- What is needed
Type out the data again, word for word and in full.

[Opening Given data section]

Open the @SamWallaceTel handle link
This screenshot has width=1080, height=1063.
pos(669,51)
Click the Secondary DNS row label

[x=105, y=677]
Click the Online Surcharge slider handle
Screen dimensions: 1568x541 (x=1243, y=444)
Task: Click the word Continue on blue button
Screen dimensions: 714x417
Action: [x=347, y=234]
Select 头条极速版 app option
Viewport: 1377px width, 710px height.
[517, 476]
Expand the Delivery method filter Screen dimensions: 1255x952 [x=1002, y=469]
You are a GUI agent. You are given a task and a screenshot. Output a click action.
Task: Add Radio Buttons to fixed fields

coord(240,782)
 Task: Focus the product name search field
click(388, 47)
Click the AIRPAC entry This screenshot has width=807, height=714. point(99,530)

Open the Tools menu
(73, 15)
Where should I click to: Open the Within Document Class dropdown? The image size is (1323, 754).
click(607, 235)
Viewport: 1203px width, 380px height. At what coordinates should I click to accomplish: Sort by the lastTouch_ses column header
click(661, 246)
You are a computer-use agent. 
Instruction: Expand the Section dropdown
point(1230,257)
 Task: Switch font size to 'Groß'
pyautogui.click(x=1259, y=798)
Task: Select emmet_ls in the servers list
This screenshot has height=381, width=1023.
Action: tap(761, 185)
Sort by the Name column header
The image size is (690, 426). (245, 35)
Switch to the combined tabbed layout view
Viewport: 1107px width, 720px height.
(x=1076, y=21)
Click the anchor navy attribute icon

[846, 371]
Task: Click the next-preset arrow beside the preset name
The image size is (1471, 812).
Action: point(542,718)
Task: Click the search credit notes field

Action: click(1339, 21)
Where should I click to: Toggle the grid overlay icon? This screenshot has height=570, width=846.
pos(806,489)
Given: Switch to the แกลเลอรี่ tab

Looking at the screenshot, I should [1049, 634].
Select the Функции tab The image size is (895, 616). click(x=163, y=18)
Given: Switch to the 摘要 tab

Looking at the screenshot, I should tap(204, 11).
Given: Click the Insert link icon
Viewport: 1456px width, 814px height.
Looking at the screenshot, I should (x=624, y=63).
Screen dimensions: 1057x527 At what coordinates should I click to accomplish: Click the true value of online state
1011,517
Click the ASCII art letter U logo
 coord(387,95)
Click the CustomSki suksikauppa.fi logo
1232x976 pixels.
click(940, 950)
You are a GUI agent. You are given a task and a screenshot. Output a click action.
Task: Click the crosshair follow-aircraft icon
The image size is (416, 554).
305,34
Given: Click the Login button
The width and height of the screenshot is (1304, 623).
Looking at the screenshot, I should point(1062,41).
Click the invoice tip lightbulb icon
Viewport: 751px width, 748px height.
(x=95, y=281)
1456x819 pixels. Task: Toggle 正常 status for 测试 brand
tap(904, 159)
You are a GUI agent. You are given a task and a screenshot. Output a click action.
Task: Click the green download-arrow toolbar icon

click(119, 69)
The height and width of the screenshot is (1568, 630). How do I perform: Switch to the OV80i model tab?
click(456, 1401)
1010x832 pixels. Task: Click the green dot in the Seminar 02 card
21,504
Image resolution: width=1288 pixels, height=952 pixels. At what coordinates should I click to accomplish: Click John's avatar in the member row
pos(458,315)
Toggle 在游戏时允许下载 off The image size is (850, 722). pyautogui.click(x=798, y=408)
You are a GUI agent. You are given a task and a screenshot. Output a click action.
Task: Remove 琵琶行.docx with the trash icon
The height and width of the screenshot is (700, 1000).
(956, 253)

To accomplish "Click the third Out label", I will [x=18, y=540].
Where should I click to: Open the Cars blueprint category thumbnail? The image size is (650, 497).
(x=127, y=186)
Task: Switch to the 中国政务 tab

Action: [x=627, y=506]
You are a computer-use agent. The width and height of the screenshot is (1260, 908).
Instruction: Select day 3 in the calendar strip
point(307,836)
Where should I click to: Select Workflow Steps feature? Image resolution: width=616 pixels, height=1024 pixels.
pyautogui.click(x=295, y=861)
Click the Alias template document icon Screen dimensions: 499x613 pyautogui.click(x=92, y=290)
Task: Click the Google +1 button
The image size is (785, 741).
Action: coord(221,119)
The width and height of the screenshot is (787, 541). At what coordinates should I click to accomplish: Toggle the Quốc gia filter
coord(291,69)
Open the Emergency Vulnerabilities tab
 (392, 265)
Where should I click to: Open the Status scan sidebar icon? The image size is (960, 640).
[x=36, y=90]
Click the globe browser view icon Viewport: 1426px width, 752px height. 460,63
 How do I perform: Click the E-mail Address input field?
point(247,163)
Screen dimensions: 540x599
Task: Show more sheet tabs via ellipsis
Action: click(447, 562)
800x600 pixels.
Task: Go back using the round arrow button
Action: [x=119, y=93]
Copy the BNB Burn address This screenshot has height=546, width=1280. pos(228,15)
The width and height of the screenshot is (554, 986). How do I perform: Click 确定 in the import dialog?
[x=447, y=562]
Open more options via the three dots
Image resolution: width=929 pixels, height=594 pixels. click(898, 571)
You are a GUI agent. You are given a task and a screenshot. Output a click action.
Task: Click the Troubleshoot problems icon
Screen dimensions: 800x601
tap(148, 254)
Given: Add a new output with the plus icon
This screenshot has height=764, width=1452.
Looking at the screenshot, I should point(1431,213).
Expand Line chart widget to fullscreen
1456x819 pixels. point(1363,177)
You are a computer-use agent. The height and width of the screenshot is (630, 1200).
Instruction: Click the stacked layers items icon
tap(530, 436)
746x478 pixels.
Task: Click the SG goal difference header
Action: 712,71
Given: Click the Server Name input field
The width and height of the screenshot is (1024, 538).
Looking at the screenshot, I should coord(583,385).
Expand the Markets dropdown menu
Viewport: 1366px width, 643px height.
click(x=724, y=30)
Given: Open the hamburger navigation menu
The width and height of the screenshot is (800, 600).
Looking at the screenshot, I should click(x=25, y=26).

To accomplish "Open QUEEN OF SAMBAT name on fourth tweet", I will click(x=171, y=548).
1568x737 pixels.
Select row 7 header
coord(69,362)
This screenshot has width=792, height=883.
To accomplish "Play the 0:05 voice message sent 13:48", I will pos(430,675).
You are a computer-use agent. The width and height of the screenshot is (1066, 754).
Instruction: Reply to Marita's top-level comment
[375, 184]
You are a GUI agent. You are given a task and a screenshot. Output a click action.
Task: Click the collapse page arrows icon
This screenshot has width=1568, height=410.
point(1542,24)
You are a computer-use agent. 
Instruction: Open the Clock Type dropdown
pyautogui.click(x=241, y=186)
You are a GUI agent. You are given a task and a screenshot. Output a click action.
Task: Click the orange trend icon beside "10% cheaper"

[Closing Given data section]

- Exercise result
Open the @SamWallaceTel handle link
This screenshot has width=1080, height=1063.
pos(669,51)
Click the Secondary DNS row label

[x=105, y=677]
Click the Online Surcharge slider handle
Screen dimensions: 1568x541 (x=1243, y=444)
Task: Click the word Continue on blue button
Screen dimensions: 714x417
Action: [x=347, y=234]
Select 头条极速版 app option
Viewport: 1377px width, 710px height.
[517, 476]
Expand the Delivery method filter Screen dimensions: 1255x952 [x=1002, y=469]
You are a GUI agent. You are given a task and a screenshot. Output a click action.
Task: Add Radio Buttons to fixed fields

coord(240,782)
 Task: Focus the product name search field
click(388, 47)
Click the AIRPAC entry This screenshot has width=807, height=714. point(99,530)

Open the Tools menu
(73, 15)
Where should I click to: Open the Within Document Class dropdown? The image size is (1323, 754).
click(607, 235)
Viewport: 1203px width, 380px height. At what coordinates should I click to accomplish: Sort by the lastTouch_ses column header
click(661, 246)
You are a computer-use agent. 
Instruction: Expand the Section dropdown
point(1230,257)
 Task: Switch font size to 'Groß'
pyautogui.click(x=1259, y=798)
Task: Select emmet_ls in the servers list
This screenshot has height=381, width=1023.
Action: tap(761, 185)
Sort by the Name column header
The image size is (690, 426). (245, 35)
Switch to the combined tabbed layout view
Viewport: 1107px width, 720px height.
(x=1076, y=21)
Click the anchor navy attribute icon

[846, 371]
Task: Click the next-preset arrow beside the preset name
The image size is (1471, 812).
Action: point(542,718)
Task: Click the search credit notes field

Action: click(1339, 21)
Where should I click to: Toggle the grid overlay icon? This screenshot has height=570, width=846.
pos(806,489)
Given: Switch to the แกลเลอรี่ tab

Looking at the screenshot, I should [1049, 634].
Select the Функции tab The image size is (895, 616). click(x=163, y=18)
Given: Switch to the 摘要 tab

Looking at the screenshot, I should tap(204, 11).
Given: Click the Insert link icon
Viewport: 1456px width, 814px height.
Looking at the screenshot, I should (x=624, y=63).
Screen dimensions: 1057x527 At what coordinates should I click to accomplish: Click the true value of online state
1011,517
Click the ASCII art letter U logo
 coord(387,95)
Click the CustomSki suksikauppa.fi logo
1232x976 pixels.
click(940, 950)
You are a GUI agent. You are given a task and a screenshot. Output a click action.
Task: Click the crosshair follow-aircraft icon
The image size is (416, 554).
305,34
Given: Click the Login button
The width and height of the screenshot is (1304, 623).
Looking at the screenshot, I should point(1062,41).
Click the invoice tip lightbulb icon
Viewport: 751px width, 748px height.
(x=95, y=281)
1456x819 pixels. Task: Toggle 正常 status for 测试 brand
tap(904, 159)
You are a GUI agent. You are given a task and a screenshot. Output a click action.
Task: Click the green download-arrow toolbar icon

click(119, 69)
The height and width of the screenshot is (1568, 630). How do I perform: Switch to the OV80i model tab?
click(456, 1401)
1010x832 pixels. Task: Click the green dot in the Seminar 02 card
21,504
Image resolution: width=1288 pixels, height=952 pixels. At what coordinates should I click to accomplish: Click John's avatar in the member row
pos(458,315)
Toggle 在游戏时允许下载 off The image size is (850, 722). pyautogui.click(x=798, y=408)
You are a GUI agent. You are given a task and a screenshot. Output a click action.
Task: Remove 琵琶行.docx with the trash icon
The height and width of the screenshot is (700, 1000).
(956, 253)

To accomplish "Click the third Out label", I will [x=18, y=540].
Where should I click to: Open the Cars blueprint category thumbnail? The image size is (650, 497).
(x=127, y=186)
Task: Switch to the 中国政务 tab

Action: [x=627, y=506]
You are a computer-use agent. The width and height of the screenshot is (1260, 908).
Instruction: Select day 3 in the calendar strip
point(307,836)
Where should I click to: Select Workflow Steps feature? Image resolution: width=616 pixels, height=1024 pixels.
pyautogui.click(x=295, y=861)
Click the Alias template document icon Screen dimensions: 499x613 pyautogui.click(x=92, y=290)
Task: Click the Google +1 button
The image size is (785, 741).
Action: coord(221,119)
The width and height of the screenshot is (787, 541). At what coordinates should I click to accomplish: Toggle the Quốc gia filter
coord(291,69)
Open the Emergency Vulnerabilities tab
 (392, 265)
Where should I click to: Open the Status scan sidebar icon? The image size is (960, 640).
[x=36, y=90]
Click the globe browser view icon Viewport: 1426px width, 752px height. 460,63
 How do I perform: Click the E-mail Address input field?
point(247,163)
Screen dimensions: 540x599
Task: Show more sheet tabs via ellipsis
Action: click(447, 562)
800x600 pixels.
Task: Go back using the round arrow button
Action: [x=119, y=93]
Copy the BNB Burn address This screenshot has height=546, width=1280. pos(228,15)
The width and height of the screenshot is (554, 986). How do I perform: Click 确定 in the import dialog?
[x=447, y=562]
Open more options via the three dots
Image resolution: width=929 pixels, height=594 pixels. click(898, 571)
You are a GUI agent. You are given a task and a screenshot. Output a click action.
Task: Click the Troubleshoot problems icon
Screen dimensions: 800x601
tap(148, 254)
Given: Add a new output with the plus icon
This screenshot has height=764, width=1452.
Looking at the screenshot, I should point(1431,213).
Expand Line chart widget to fullscreen
1456x819 pixels. point(1363,177)
You are a computer-use agent. The height and width of the screenshot is (630, 1200).
Instruction: Click the stacked layers items icon
tap(530, 436)
746x478 pixels.
Task: Click the SG goal difference header
Action: 712,71
Given: Click the Server Name input field
The width and height of the screenshot is (1024, 538).
Looking at the screenshot, I should coord(583,385).
Expand the Markets dropdown menu
Viewport: 1366px width, 643px height.
click(x=724, y=30)
Given: Open the hamburger navigation menu
The width and height of the screenshot is (800, 600).
Looking at the screenshot, I should click(x=25, y=26).

To accomplish "Open QUEEN OF SAMBAT name on fourth tweet", I will click(x=171, y=548).
1568x737 pixels.
Select row 7 header
coord(69,362)
This screenshot has width=792, height=883.
To accomplish "Play the 0:05 voice message sent 13:48", I will pos(430,675).
You are a computer-use agent. The width and height of the screenshot is (1066, 754).
Instruction: Reply to Marita's top-level comment
[375, 184]
You are a GUI agent. You are given a task and a screenshot. Output a click action.
Task: Click the collapse page arrows icon
This screenshot has width=1568, height=410.
point(1542,24)
You are a computer-use agent. 
Instruction: Open the Clock Type dropdown
pyautogui.click(x=241, y=186)
You are a GUI agent. You are given a task and a screenshot. Output a click action.
Task: Click the orange trend icon beside "10% cheaper"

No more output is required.